(RECORDS FOR PROCESSING begins)

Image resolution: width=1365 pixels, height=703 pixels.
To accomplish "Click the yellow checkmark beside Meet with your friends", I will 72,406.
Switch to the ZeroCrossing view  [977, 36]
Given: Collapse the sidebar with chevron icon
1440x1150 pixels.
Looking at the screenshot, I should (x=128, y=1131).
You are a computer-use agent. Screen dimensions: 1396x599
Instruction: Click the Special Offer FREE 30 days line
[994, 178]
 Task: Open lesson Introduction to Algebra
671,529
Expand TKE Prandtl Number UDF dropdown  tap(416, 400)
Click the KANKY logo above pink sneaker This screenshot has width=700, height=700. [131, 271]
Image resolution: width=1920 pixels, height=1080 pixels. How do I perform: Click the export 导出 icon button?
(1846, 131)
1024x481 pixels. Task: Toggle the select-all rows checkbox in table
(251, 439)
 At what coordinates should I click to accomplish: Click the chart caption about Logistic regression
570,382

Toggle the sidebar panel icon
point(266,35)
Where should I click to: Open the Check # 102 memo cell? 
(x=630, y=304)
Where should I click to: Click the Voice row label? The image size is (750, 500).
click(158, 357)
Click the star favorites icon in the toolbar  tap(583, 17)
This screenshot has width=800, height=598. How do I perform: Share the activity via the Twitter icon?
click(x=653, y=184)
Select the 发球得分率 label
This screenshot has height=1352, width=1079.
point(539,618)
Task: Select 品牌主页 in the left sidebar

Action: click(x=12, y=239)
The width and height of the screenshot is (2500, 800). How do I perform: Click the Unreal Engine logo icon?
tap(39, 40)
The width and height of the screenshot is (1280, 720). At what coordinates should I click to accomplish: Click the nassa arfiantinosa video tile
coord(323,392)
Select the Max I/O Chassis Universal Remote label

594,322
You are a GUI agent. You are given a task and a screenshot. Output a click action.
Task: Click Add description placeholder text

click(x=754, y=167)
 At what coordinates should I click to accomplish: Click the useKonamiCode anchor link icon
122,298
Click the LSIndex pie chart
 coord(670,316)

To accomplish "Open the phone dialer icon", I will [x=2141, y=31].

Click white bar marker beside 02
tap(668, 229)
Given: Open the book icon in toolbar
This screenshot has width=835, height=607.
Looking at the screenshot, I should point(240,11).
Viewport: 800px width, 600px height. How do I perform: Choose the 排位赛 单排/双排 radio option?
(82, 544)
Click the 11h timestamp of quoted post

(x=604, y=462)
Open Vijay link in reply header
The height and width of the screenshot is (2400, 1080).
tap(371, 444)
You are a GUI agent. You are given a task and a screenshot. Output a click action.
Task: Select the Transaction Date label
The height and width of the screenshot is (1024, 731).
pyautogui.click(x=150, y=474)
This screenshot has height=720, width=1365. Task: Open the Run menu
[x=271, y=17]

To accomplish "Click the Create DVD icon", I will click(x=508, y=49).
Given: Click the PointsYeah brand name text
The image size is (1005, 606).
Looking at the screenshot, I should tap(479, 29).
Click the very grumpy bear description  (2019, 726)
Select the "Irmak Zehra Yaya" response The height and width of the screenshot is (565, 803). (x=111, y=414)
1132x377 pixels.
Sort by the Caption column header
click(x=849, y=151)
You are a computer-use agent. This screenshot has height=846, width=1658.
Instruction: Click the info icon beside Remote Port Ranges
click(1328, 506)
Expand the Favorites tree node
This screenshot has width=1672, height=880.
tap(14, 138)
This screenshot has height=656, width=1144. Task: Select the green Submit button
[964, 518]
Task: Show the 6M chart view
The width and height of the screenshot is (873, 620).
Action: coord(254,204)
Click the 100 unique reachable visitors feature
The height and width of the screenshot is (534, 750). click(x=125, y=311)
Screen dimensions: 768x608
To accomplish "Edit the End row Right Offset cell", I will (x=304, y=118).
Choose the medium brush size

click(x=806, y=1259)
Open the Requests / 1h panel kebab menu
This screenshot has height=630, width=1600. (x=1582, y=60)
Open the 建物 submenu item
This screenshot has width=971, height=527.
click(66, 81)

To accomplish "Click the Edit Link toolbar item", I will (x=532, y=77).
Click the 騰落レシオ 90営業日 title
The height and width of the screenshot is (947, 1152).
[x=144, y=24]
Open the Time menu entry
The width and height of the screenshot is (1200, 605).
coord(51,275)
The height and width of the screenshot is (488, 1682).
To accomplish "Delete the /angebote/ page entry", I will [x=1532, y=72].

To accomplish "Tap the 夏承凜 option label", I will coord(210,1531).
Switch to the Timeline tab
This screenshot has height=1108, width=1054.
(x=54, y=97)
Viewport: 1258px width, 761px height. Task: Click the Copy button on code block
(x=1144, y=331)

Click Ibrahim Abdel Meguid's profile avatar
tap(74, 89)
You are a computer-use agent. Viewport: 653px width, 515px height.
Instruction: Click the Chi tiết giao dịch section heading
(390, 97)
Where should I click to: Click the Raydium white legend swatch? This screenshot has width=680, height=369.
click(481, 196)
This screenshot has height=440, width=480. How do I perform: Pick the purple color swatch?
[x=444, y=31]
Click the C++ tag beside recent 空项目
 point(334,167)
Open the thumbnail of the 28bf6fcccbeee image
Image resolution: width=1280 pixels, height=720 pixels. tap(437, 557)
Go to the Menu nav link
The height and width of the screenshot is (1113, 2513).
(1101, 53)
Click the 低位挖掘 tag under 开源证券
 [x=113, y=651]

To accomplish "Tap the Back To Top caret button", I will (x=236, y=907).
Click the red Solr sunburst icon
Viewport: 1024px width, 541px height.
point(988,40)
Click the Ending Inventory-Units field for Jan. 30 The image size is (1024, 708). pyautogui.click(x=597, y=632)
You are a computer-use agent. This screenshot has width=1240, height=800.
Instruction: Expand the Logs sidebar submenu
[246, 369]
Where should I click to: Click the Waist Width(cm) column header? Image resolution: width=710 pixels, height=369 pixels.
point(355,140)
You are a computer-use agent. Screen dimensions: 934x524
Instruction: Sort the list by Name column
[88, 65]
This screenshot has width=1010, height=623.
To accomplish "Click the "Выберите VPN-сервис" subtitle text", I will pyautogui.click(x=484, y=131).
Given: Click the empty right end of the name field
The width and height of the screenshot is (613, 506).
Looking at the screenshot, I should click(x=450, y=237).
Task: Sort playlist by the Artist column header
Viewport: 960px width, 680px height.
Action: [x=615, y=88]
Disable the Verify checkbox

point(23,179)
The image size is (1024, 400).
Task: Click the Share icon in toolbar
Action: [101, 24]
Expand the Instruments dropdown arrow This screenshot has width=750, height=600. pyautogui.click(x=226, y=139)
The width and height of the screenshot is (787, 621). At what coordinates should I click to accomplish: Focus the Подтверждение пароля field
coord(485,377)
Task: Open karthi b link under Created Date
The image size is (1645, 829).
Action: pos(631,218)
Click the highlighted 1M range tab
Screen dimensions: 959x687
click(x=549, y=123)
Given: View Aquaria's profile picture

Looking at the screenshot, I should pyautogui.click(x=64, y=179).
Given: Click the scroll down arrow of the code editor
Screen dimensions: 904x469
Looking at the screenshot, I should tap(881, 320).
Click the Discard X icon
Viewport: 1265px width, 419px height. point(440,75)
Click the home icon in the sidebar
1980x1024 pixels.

(RECORDS FOR PROCESSING ends)

■ WORK ORDER: Each line in the records that carries "dropdown" must be copied out.

■ EXPECTED ANSWER:
Expand TKE Prandtl Number UDF dropdown  tap(416, 400)
Expand the Instruments dropdown arrow This screenshot has width=750, height=600. pyautogui.click(x=226, y=139)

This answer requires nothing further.